From the dialog box, choose RIP or OSPF (in WS2K3), then click OK. It'll be installed first, and in a moment, you'll see it in the middle pane. To set it up, you right-click on the new protocol in the left pane, and from the popup, select Properties.

RIP is the easiest dynamic routing protocol to set up. It's a distance vector protocol that uses hop counts plus a cost to calculate the best path to take to a destination network. Both Windows Server 2003 and 2008 support version 2, whose added capabilities include multicast routing update, simple password authentication, and route filtering. However, they do support incoming packets based on RIP version 1. Filters can be applied to keep certain routers from learning about particular subnets and routes to reach those subnets.

OSPF is a link-state routing protocol.
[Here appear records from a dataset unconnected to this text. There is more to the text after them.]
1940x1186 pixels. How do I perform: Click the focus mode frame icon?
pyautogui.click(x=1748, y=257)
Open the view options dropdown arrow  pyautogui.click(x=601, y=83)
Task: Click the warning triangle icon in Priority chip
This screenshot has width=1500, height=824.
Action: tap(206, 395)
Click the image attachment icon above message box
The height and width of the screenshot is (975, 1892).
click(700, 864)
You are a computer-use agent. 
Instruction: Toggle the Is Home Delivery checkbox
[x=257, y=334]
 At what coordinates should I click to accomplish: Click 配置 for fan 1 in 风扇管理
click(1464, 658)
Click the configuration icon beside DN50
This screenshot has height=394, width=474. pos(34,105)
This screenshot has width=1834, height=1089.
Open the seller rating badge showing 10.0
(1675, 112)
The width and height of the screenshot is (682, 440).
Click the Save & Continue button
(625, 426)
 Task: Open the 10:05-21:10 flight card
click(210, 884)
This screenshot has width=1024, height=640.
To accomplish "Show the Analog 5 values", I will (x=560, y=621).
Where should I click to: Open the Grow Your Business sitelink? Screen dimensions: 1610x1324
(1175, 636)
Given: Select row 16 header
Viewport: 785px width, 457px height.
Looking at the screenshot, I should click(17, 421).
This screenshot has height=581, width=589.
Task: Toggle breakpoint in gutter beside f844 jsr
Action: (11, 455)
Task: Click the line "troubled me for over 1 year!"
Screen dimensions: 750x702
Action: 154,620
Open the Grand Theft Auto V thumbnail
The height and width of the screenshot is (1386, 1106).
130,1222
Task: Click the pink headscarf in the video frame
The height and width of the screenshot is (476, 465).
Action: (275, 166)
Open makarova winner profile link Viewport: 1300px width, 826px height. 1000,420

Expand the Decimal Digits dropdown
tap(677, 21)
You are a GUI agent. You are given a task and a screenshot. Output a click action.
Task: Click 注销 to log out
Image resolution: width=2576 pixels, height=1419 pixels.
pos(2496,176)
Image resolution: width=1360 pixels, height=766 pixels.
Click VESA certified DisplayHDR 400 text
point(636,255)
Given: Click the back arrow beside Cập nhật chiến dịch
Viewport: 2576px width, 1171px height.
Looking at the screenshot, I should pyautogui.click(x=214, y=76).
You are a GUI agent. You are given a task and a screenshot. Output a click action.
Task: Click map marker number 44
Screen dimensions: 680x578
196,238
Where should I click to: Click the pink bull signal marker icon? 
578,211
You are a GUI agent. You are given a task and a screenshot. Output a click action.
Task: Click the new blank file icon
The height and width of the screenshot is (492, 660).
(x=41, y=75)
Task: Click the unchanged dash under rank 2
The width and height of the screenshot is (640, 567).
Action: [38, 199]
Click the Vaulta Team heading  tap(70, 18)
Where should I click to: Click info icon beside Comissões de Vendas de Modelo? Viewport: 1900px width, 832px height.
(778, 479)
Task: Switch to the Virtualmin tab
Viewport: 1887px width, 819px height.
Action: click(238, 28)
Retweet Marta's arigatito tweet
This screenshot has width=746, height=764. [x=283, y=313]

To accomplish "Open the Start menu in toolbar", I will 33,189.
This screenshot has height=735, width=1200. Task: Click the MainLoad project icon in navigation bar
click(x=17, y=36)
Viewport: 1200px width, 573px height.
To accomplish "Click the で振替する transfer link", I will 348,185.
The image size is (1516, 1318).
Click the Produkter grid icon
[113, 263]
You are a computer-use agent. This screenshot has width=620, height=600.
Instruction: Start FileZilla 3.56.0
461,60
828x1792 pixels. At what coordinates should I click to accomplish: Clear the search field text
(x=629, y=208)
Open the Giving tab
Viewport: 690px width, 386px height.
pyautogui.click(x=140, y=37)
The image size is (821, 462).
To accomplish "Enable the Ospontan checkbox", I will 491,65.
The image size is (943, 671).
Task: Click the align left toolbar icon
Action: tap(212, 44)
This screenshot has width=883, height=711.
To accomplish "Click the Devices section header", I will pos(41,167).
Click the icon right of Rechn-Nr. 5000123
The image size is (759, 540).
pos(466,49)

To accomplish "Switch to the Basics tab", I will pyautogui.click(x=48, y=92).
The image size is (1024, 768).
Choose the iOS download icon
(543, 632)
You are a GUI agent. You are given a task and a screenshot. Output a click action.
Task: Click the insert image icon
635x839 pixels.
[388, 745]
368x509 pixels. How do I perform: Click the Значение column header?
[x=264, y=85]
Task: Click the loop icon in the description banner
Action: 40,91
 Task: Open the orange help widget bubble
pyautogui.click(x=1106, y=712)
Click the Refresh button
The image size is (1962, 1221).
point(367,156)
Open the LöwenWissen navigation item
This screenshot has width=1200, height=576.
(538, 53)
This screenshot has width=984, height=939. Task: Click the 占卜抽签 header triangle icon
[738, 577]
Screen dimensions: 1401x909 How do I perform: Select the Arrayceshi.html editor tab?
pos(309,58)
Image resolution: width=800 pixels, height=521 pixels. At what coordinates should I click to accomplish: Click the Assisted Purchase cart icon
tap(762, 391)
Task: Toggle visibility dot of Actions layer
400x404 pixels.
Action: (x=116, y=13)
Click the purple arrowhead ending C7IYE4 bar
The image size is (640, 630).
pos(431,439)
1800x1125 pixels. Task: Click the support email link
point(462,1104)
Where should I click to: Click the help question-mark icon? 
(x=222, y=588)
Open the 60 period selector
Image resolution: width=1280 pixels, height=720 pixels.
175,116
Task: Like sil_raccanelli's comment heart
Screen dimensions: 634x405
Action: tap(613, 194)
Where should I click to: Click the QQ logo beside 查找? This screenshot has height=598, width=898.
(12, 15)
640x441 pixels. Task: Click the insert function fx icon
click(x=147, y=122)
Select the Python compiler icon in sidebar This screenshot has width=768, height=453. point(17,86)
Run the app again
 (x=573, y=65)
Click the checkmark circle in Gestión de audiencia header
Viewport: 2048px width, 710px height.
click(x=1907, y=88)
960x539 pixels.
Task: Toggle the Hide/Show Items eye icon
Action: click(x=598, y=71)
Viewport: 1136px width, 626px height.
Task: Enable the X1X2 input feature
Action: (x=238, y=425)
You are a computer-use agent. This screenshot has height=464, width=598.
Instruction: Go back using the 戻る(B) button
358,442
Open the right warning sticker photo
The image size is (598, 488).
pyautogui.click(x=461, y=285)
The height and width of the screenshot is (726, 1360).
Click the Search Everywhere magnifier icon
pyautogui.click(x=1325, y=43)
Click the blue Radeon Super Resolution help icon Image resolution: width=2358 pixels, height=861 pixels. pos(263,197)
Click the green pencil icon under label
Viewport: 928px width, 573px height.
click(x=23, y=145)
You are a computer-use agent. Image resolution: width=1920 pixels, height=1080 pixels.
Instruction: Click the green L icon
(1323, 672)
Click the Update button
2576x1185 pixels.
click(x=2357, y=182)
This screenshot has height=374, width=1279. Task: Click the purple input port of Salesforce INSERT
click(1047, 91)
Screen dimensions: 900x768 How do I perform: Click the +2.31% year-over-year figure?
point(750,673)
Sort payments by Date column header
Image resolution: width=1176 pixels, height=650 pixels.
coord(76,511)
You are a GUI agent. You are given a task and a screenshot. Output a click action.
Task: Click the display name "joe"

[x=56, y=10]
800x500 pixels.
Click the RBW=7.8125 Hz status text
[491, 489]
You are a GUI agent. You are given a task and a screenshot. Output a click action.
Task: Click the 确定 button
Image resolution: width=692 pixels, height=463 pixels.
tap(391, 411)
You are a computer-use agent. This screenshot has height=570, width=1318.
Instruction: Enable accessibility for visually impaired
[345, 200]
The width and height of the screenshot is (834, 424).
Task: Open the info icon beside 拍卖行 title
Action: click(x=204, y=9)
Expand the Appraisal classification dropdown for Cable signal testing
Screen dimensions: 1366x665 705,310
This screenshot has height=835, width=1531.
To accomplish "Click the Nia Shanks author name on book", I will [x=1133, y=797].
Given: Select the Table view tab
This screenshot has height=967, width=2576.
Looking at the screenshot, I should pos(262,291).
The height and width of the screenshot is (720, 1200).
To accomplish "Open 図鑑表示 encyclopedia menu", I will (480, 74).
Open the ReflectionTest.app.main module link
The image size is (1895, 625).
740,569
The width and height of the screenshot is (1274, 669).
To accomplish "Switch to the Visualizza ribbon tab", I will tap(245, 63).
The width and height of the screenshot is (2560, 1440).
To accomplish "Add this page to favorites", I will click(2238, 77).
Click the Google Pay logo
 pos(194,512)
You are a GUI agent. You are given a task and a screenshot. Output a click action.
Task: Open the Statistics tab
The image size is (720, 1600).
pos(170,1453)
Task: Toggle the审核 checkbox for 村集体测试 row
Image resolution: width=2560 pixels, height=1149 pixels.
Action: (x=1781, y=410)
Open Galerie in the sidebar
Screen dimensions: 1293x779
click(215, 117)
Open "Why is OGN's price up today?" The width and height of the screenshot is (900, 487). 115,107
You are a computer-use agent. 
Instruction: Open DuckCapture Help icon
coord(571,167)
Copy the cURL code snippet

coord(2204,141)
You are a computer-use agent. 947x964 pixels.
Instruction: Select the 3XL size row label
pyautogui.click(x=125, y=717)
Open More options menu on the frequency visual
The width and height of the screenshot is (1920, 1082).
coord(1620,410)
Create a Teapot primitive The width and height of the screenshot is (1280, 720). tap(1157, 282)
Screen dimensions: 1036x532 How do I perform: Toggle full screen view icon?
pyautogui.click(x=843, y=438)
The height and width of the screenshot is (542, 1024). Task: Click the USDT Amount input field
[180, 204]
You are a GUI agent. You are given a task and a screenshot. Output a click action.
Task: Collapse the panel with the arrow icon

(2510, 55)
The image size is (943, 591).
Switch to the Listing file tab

Instead of broadcasting or multicasting its routing table, OSPF sends other routers the status of its links. These links are then added to a link state database on each router. This database provides an efficient map of the network's topology. This makes OSPF more scalable and responsive to change than either RIP 1 or 2. Its scalability and responsiveness comes from the low overhead required to pass updates, even in very large networks. However, its scalability comes at the expense of greater complexity in planning, configuring, and administering OSPF router ports.

As the size of the link-state database increases, the load on system resources increases as well. To facilitate scalability, OSPF divides the network into areas. Each area is connected to other areas using a backbone. Routers maintain link states only for their own area and for the backbones. This effectively segments the database and the network into a manageable size. Routers directly connected to the backbones are known as area border routers (ABRs).

While RIP is the easiest of the dynamic routing protocols, since every RIP router must maintain a routing table for the whole network, it loses efficiency as the network's size grows. The availability of areas in OSPF segments the network and decreases the overall size of the routing tables that must be maintained. OSPF's link-state database system also leads to faster adaptation to changes in network topology, while guaranteeing that routes are loop-free.